(Pixel coordinate grounding data)
++++++

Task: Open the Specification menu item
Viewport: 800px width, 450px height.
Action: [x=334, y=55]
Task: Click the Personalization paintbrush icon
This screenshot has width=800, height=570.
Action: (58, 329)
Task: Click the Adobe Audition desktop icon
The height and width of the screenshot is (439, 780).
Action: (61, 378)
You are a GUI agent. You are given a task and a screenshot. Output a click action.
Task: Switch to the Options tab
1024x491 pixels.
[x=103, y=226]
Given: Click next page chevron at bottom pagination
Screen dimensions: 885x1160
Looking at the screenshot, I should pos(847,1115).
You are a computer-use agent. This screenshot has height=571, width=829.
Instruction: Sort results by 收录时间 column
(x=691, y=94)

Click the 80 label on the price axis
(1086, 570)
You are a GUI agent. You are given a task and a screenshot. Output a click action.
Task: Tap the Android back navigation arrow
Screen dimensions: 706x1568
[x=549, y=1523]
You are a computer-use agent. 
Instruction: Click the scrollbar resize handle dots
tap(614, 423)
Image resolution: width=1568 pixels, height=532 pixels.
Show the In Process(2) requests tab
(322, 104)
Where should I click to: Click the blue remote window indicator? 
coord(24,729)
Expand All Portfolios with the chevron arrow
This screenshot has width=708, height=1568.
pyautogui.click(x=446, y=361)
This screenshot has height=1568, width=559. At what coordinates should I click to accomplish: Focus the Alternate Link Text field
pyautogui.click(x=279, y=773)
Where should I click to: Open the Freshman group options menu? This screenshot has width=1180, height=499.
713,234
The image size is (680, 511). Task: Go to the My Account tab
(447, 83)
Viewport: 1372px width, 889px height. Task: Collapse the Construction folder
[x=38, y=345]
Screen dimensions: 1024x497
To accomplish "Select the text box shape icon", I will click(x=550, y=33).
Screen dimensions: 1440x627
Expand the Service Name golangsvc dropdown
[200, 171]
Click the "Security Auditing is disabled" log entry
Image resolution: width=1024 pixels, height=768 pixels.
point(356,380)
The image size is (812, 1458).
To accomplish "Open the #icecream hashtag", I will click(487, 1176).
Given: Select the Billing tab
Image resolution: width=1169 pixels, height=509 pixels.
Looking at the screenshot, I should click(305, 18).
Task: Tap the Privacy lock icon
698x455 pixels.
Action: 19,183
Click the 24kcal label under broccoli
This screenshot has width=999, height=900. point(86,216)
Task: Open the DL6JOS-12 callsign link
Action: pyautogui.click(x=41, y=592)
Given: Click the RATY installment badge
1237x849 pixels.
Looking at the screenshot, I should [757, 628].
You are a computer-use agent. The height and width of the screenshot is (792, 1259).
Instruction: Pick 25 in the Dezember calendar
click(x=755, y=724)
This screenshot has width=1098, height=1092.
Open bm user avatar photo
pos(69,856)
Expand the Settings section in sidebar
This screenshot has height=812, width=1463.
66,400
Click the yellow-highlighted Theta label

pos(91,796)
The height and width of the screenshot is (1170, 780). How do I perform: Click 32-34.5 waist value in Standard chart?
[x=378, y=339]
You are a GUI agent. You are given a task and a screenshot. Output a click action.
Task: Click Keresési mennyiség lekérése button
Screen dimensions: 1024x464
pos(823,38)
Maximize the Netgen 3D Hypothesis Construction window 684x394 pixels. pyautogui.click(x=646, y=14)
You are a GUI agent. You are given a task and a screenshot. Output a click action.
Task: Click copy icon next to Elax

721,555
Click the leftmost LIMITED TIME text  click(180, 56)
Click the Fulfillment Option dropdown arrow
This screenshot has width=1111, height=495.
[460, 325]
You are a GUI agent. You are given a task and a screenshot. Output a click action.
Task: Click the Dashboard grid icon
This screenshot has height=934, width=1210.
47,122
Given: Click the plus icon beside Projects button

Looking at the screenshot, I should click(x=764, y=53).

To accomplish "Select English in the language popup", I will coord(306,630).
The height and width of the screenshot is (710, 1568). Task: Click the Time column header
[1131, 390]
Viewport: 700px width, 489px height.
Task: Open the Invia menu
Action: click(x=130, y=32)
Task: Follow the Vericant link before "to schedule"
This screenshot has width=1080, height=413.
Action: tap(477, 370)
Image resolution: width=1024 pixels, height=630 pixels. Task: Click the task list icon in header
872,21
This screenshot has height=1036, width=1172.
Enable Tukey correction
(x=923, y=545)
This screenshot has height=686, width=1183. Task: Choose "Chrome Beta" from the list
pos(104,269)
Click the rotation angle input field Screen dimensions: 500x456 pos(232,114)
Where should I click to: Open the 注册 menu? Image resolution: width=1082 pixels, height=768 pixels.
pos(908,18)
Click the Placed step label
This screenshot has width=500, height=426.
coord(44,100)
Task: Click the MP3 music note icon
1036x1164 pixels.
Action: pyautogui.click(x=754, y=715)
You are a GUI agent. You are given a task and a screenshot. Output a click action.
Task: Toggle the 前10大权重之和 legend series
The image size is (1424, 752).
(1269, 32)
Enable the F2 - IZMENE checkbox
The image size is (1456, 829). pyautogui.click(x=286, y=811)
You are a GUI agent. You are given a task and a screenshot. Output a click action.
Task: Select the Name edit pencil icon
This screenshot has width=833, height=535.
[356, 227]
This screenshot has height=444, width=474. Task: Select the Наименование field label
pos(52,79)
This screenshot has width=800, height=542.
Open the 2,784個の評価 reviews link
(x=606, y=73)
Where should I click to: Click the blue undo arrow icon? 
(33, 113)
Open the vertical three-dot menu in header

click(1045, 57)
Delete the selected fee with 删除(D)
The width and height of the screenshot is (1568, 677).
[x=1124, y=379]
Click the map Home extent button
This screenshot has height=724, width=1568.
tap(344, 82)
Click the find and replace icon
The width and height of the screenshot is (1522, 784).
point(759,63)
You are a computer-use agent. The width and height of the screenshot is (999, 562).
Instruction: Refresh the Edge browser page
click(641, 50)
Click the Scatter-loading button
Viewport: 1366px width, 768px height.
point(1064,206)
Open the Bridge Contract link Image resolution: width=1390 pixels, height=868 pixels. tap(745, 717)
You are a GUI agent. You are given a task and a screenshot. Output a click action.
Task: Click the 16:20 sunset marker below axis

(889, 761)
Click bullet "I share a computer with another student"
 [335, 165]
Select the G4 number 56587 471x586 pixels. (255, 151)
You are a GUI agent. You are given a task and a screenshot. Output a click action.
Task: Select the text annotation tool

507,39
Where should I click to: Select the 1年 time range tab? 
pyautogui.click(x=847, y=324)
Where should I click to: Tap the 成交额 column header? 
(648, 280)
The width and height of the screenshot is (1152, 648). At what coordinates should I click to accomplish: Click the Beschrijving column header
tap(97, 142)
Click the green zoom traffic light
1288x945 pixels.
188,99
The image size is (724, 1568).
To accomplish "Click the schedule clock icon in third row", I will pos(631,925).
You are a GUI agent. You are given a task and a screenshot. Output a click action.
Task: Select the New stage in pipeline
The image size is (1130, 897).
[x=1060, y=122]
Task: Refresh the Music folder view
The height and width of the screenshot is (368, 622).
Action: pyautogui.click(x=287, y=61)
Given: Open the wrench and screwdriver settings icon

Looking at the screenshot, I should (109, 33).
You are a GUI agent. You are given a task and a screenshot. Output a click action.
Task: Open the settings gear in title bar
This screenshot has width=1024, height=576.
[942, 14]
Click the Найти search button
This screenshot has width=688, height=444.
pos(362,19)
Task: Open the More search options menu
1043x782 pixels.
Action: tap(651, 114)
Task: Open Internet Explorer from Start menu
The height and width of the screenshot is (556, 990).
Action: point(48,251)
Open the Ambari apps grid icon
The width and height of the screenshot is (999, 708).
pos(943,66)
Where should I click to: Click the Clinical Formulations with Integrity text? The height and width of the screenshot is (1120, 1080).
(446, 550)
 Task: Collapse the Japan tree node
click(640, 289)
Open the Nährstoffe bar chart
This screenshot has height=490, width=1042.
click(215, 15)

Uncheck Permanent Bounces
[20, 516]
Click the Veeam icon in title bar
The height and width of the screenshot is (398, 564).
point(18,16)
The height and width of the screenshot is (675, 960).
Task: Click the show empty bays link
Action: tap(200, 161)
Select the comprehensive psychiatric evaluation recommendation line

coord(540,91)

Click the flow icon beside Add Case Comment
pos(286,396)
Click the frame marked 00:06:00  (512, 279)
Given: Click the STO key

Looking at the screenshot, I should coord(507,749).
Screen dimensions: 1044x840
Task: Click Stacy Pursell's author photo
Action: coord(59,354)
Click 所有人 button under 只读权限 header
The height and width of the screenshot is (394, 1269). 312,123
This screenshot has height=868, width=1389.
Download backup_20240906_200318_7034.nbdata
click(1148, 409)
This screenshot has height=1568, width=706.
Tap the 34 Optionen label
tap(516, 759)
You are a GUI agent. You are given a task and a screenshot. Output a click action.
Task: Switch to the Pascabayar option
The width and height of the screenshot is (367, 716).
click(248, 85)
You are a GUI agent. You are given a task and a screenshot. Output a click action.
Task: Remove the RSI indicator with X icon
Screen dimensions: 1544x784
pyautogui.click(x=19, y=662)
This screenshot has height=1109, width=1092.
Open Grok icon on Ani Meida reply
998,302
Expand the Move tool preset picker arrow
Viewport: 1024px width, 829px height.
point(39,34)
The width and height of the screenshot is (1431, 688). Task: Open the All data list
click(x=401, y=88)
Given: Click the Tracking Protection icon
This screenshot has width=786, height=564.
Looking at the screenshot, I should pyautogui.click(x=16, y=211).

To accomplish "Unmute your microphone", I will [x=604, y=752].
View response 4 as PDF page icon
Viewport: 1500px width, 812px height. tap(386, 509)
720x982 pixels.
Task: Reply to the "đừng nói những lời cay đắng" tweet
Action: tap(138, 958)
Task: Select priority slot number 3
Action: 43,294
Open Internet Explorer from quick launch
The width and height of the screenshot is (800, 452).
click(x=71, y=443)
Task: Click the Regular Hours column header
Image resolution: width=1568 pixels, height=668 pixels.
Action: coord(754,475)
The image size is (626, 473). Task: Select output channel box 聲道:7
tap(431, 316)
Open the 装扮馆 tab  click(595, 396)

++++++

- [Task statement]: Begin at the line above that has "Instruction: Sort results by 收录时间 column" and stop after the line that has "Image resolution: width=1568 pixels, height=532", copying each line exactly and adding nothing else.

- [Task solution]:
Instruction: Sort results by 收录时间 column
(x=691, y=94)

Click the 80 label on the price axis
(1086, 570)
You are a GUI agent. You are given a task and a screenshot. Output a click action.
Task: Tap the Android back navigation arrow
Screen dimensions: 706x1568
[x=549, y=1523]
You are a computer-use agent. 
Instruction: Click the scrollbar resize handle dots
tap(614, 423)
Image resolution: width=1568 pixels, height=532 pixels.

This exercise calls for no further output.